Earth is conquered and ruled for a period by the Qax, I believe it was, in Stephen Baxter’s Xeelee sequence. Humanity’s reaction, after the liberation of Earth, is to expand, extirpating every other intelligent species they come across, regardless of whether they’re possibly hostile or not.
in the Xeelee sequence, humans were actually conquered _twice_ by alien species; first by the Squeem, and later by the Qax.
While this must doubtless have been terribly embarrassing, it really didn’t justify our species spending the rest of its existence attempting to carry out genocide on a cosmic scale.
One of the things I liked about reading the Xeelee stories was gradually realising “Oh, right, now I get it – _we’re_ the bad guys!”
Twice? Thank you. With Baxter, it’s easy to lose track.
He doesn’t seem to have a high opinion of his own species, in aggregate. It’s not evident in just the Xeelee sequence.
Makes me think of “….And call me Conrad.” by Zelazny. The Earth is owned by the blue aliens who treat it like an amusement park. Conrad, human(ish) ends up owning it.
Timothy Zahn’s earlier books include *Blackcollar* and a couple sequels, where the aliens rule by “loyalty conditioning” humans who act as their proxies and lower government levels. The titular Blackcollars are techno-ninjas who are out of the drug that makes them special. I have forgotten how it all ends, except that at some point they instead get a drug that breaks loyalty conditioning.
I really liked the “The Course of Empire” series by Eric Flint and K.D. Wentworth.
it doesn’t follow the standard trope of Aliens invade but Humans are to much for them to handle. It starts 20 years after the invasion and humanity has lost and been colonized. The Alien Jao rule Earth but it has not fulfilled their expectations of a resource world and the scion of one of the Jao’s most prestigious clans has been sent in to fix the mess.
Its unique in the fact that the human collaborators are the protagonists and the human resistance against the Jao is misguided at best and outright villainous at worst.
The Jao themselves are truly Alien, and while they learn to appreciate some things about human culture they are not humans in funny suits and the humans learn to appreciate things about Jao culture.

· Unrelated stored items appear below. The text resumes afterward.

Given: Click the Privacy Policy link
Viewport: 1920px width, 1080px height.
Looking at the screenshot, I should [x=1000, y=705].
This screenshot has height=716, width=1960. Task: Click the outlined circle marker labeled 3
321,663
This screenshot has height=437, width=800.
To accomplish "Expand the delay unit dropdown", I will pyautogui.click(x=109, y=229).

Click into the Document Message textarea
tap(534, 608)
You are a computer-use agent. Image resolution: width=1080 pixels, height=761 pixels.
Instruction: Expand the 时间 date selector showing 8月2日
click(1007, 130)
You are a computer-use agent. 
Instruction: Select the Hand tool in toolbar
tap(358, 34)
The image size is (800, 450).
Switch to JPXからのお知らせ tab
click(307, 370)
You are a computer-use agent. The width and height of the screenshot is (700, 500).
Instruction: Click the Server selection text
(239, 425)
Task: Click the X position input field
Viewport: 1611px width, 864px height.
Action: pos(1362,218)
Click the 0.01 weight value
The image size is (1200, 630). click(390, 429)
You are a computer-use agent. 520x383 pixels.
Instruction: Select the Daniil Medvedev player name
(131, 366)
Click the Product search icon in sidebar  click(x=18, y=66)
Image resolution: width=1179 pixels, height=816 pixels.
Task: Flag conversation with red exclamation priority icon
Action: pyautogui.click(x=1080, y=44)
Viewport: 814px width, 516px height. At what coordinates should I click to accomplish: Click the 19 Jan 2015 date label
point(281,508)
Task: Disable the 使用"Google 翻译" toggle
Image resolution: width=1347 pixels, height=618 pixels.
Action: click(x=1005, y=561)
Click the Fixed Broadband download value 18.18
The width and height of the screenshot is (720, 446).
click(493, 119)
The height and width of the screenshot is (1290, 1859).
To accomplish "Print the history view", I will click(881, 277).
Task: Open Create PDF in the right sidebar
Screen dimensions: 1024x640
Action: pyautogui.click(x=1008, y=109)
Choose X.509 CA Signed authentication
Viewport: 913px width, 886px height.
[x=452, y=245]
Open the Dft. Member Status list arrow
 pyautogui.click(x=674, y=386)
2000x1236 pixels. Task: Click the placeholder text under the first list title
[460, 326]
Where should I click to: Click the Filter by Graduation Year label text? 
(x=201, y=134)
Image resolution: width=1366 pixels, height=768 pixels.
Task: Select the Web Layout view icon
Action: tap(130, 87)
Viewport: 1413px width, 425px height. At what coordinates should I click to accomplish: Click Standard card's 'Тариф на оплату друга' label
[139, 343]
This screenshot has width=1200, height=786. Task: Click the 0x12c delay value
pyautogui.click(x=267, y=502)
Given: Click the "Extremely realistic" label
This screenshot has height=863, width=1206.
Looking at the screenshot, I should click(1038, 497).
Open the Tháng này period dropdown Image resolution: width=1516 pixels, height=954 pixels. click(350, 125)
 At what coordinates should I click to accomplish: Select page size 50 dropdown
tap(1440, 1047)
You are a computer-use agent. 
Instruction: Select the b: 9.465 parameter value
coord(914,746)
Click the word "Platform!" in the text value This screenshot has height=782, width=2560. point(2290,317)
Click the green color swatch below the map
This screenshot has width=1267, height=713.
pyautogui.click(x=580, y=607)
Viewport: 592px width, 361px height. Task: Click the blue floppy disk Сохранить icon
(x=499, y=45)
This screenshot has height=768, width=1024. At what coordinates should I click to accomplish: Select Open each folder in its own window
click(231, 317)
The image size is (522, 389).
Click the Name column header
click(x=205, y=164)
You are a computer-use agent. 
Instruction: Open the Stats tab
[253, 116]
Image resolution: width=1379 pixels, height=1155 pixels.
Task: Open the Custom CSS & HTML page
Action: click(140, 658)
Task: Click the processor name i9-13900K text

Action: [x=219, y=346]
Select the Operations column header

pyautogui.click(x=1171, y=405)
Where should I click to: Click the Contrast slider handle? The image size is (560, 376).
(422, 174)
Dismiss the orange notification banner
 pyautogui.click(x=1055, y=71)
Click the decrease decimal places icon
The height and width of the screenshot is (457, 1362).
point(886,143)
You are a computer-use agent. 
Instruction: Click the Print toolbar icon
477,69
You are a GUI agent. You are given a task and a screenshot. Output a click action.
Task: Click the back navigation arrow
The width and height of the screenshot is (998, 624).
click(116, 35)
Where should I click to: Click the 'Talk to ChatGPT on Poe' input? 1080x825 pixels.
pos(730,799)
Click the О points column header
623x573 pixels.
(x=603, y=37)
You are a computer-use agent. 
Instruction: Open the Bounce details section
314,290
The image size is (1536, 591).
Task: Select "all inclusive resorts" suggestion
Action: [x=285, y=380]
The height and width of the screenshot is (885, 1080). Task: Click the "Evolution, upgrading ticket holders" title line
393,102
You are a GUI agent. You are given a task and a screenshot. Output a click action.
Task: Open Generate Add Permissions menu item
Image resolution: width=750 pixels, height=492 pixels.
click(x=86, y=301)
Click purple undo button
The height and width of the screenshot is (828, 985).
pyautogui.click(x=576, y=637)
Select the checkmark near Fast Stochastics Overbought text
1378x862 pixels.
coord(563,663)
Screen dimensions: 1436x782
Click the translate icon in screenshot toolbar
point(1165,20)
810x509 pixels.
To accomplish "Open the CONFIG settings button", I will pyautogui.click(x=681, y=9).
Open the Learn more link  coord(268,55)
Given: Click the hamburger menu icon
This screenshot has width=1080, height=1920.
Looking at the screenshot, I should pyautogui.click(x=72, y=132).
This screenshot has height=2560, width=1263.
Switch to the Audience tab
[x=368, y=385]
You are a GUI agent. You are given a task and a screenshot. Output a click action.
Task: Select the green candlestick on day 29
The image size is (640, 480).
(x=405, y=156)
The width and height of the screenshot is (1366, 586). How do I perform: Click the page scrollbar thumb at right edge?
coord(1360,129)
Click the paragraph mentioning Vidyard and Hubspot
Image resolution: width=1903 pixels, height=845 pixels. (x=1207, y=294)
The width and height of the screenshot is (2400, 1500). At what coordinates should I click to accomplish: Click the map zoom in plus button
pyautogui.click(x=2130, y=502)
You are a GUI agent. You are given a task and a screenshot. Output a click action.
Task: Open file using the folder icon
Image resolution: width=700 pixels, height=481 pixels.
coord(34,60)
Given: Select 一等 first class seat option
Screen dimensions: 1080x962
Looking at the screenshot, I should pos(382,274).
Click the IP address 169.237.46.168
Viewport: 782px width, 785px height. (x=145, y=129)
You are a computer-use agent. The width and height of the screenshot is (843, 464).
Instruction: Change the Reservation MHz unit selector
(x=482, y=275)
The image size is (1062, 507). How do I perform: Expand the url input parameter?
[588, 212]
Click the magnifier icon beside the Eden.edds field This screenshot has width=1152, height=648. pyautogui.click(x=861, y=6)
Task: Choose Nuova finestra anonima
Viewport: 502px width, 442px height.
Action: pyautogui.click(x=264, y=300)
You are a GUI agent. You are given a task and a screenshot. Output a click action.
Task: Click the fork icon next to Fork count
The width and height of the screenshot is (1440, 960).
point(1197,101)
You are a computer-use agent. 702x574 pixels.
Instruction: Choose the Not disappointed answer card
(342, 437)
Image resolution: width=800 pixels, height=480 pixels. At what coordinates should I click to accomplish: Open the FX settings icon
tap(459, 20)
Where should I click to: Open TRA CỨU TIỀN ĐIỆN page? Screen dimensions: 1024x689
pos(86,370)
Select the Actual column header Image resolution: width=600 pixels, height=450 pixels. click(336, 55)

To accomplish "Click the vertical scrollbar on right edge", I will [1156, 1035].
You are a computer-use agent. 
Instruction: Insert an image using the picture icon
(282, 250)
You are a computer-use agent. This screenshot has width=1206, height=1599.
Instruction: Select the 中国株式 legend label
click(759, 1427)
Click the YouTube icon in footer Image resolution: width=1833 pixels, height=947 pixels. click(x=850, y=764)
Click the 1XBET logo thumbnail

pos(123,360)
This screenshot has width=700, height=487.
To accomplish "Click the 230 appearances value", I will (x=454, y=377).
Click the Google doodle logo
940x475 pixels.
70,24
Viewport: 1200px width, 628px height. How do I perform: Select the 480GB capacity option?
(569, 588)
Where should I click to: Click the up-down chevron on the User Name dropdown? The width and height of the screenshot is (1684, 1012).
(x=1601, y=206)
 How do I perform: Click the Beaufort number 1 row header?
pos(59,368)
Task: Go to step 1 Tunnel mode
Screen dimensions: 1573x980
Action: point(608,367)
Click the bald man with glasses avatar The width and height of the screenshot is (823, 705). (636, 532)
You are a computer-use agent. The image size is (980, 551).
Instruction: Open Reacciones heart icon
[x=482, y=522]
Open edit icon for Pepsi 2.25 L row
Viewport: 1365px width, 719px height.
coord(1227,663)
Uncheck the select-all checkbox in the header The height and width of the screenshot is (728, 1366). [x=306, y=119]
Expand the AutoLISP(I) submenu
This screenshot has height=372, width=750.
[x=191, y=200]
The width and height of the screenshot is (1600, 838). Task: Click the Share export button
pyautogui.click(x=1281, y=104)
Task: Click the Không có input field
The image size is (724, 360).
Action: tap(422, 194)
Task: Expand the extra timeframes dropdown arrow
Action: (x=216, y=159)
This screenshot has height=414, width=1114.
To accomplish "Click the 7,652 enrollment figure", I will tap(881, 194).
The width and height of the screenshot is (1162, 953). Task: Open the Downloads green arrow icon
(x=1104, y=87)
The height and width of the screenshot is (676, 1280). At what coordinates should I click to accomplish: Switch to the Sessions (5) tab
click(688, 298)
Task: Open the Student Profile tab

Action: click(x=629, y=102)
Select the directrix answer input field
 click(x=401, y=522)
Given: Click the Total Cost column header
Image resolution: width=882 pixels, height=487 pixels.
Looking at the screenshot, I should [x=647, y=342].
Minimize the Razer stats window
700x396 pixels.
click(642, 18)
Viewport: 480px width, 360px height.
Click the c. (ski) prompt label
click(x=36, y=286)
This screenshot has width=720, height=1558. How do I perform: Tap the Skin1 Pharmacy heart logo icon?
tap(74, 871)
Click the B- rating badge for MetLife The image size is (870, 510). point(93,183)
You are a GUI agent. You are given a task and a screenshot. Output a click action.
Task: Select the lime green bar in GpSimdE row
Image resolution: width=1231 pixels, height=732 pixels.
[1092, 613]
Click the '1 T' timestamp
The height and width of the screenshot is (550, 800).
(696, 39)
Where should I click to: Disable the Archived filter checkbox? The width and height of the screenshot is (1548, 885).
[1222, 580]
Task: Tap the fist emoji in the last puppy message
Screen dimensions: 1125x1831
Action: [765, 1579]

In the end is about the humans and aliens coming together to form something new rather then just rebuilding the old human or Jao pasts.
Books 1 and 2 in the series are good (With book 2 introducing the Alien Lleix to understand). Unfortunately K.D. Wentworth died and book 3 lacked the Alienness of the Jao and the Lleix and the series was ended.
“The Alien Rulers”, by Piers Anthony (1968, long before he took a weird turn) has aliens overlording Earth, and doing a good job of it. Which still annoys the humans who would rather be incompetently ruled by their own kind. The plot twist was memorable enough (I read this story in the late ’70s) but doesn’t stand up to close examination (really? everyone agreed to this?). It still made the cover of Analog with a Freas illustration.
https://www.isfdb.org/cgi-bin/pl.cgi?56804
Jeez, that cover. Smoking in public. And a cover price of 60 cents.
”The Mercy of Gods” by James S.A. Corey (authors of the Expanse series) is a very recent example of an aggressive alien species but they hardly confine themselves to humans. They have already conquered and assimilated thousands of other species into their empire before they encounter humans. And although this is only Book 1, the opening retrospective rumination by one of the empire’s librarians makes it clear that attempting to govern (rather than outright slaughter) humans will be a regrettable mistake as the series continues.
In Salvage & Destroy
I imagine he was planning to show the Ult who rule the Cluster were really Drin. He planted hints throughout the novel.
Very surprised not to see MANKIND UNDER THE LEASH/PUPPIES OF TERRA by Thomas M. Disch here. Yes, things seem to be going oh not so well, but yet the humans persist.